One of China’s most highly-regarded magazines, run by one of its most prominent journalists has taken the highly unusual step of speaking out about government censorship of its work.
On Tuesday, Caixin published an article on its English-language website claiming that the Cyberspace Administration of China (CAC) had ordered the removal of a March 3rd interview published on its Chinese-language website that centered around the issue of free speech, with the CAC stating that the article contained “illegal content.”
In the now-harmonized interview, Caixin quoted Jiang Hong, a Shanghai academic and CPPCC member, who argued that government advisers such as himself should be free to give their opinions to Communist Party leaders. He added that “certain events” had led to attendees at this week’s political meetings in Beijing “not wanting to talk too much,” The New York Times reports.
Caixin headlined its English language article “Story about Adviser’s Free Speech Comments Removed from Caixin Website” and illustrated it with a photograph of a mouth taped shut. They also interviewed Jiang once again who called the censorship “terrible and bewildering” and said that after examining the article he “couldn’t find anything illegal.” On its Twitter, Caixin even claimed that its interview about free speech had made Chinese censors “jittery.”
Both the article on its English-language website and the tweet have since been taken down.
This all comes after Chinese President Xi Jinping’s high-profile visits to state media outlets last month, and his declarations that all media must be “surnamed Party” so they can give “correct guidance of public opinion” by “singing the main theme, transmitting positive energy.” Influential Weibo celebrity and former tycoon Ren Zhiqiang had his personal Weibo account shut down by censors after criticizing Xi’s treatment of state media in a post.

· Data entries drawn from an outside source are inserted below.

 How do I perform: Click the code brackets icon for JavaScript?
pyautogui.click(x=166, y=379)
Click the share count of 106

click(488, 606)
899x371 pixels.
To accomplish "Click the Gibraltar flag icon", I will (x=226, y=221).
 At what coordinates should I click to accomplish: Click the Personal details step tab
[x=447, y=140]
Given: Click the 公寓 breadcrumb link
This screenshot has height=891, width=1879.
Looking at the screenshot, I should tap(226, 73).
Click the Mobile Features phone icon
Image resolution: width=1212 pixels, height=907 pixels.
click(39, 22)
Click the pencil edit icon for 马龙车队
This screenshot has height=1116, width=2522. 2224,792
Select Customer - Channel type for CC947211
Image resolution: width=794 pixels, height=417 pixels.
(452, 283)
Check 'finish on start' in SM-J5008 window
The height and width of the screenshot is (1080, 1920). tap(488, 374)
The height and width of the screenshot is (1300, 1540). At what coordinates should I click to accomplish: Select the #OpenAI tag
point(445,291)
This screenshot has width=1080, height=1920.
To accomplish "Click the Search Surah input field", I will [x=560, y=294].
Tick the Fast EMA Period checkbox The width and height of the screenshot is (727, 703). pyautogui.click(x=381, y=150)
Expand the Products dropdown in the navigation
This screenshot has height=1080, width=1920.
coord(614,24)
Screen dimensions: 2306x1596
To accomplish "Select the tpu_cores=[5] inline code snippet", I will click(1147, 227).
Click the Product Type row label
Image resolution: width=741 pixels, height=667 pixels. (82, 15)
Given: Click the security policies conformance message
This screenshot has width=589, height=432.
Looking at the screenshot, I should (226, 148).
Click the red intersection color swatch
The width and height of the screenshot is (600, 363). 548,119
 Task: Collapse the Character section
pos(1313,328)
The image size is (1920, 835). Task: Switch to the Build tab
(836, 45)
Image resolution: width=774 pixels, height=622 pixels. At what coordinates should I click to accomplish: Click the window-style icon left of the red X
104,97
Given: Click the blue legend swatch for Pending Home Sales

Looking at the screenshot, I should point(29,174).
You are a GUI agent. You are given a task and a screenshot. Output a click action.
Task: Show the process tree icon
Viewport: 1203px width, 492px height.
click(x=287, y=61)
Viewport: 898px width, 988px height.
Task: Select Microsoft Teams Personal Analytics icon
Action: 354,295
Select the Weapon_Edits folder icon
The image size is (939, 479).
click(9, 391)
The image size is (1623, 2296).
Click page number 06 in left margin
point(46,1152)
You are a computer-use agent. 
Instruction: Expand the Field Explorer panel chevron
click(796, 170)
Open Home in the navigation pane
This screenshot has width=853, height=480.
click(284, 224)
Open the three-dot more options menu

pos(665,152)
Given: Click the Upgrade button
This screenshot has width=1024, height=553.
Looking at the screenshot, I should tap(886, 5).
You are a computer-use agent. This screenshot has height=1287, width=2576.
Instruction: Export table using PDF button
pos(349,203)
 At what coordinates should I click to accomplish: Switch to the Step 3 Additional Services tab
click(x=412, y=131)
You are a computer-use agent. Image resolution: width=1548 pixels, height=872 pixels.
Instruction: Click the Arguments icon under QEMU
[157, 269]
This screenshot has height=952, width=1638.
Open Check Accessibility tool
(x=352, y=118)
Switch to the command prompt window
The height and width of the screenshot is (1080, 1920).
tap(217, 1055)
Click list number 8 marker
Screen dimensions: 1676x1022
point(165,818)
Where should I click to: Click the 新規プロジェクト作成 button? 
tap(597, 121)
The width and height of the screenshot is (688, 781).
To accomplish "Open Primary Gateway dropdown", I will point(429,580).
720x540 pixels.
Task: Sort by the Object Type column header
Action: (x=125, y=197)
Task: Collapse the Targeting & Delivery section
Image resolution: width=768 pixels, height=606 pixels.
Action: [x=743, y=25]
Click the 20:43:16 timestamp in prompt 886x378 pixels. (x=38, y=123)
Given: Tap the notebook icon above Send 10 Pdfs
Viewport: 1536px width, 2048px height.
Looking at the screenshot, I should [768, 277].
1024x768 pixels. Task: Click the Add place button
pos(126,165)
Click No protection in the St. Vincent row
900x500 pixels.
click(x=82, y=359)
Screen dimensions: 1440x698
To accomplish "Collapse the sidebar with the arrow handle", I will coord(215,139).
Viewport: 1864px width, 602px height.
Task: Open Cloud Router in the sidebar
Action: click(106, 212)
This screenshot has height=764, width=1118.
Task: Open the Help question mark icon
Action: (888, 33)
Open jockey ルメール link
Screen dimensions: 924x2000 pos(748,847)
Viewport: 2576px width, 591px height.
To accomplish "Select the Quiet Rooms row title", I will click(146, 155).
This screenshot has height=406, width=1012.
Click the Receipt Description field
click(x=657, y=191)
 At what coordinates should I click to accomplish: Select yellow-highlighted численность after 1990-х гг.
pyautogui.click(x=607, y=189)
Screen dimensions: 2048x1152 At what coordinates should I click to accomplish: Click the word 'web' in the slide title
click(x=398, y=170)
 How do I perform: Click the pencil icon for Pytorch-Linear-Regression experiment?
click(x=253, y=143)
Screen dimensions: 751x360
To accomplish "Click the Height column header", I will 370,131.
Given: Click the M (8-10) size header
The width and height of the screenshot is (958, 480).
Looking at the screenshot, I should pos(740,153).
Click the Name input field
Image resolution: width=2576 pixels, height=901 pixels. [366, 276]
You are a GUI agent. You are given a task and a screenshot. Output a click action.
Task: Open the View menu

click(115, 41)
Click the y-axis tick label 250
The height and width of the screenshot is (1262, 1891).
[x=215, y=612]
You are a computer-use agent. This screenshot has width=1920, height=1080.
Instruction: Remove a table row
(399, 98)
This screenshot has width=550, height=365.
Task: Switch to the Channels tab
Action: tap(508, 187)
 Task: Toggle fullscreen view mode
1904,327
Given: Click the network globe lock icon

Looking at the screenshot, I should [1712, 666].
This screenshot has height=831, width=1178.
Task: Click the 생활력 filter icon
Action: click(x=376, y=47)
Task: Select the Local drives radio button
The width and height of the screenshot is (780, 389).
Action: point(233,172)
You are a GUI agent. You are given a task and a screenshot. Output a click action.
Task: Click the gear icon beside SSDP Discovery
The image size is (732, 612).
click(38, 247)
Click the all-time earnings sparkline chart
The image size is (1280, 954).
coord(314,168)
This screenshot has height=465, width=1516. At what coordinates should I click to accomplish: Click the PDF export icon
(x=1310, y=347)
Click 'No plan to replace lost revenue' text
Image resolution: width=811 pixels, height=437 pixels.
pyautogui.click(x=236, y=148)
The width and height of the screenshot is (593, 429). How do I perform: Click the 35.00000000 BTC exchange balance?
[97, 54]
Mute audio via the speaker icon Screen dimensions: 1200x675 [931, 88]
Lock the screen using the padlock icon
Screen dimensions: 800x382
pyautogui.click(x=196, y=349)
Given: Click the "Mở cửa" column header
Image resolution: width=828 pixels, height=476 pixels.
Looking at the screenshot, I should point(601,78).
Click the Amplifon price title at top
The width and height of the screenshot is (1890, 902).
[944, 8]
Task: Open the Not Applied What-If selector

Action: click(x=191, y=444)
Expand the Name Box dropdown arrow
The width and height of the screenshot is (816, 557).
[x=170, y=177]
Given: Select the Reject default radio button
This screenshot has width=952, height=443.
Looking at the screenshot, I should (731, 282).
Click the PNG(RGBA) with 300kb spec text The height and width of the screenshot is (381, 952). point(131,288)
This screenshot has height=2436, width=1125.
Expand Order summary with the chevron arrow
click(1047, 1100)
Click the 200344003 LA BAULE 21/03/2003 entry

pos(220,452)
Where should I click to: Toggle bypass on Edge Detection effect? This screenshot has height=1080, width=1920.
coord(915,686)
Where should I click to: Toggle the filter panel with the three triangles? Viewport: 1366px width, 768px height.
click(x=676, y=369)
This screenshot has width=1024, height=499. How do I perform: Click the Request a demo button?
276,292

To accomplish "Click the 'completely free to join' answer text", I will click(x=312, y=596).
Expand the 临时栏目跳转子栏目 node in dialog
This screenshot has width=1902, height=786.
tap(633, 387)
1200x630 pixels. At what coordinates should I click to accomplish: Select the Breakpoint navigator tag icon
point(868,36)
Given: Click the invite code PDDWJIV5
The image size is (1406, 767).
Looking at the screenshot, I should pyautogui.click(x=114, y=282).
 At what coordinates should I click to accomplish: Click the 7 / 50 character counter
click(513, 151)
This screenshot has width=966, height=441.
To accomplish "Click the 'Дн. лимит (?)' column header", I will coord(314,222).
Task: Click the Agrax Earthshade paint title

Yesterday, the South China Morning Post also had all its various Chinese microblogging accounts taken down.
Caixin has an established reputation as one of the most independent Chinese media outlets and is often considered to be given more leeway than most state-run publications in reporting on sensitive matters. Over a decades-long career Caixin editor Hu Shuli has become one of China’s most respected journalists with a reputation for going just as far as state censors will allow, but no further. In a 2005 interview with The New York Times she famously said: “We go up to the line — and we might even push it. But we never cross it.”
It would seem that Hu is once again skirting that line by publishing the article going after Chinese censors on Caixin’s English-language website, rather than on its Chinese-language one.
Still, it is not clear what kind of punishment Caixin will receive for this editorial decision. David Bandurski, an editor at the China Media Project at the University of Hong Kong, told The Guardian that it is hard to know what will happen considering the current media climate in China.
“This could end with the removing of the piece and a stern warning,” he said. “[But] we are kind of throwing our assumptions out of the window with Xi Jinping.”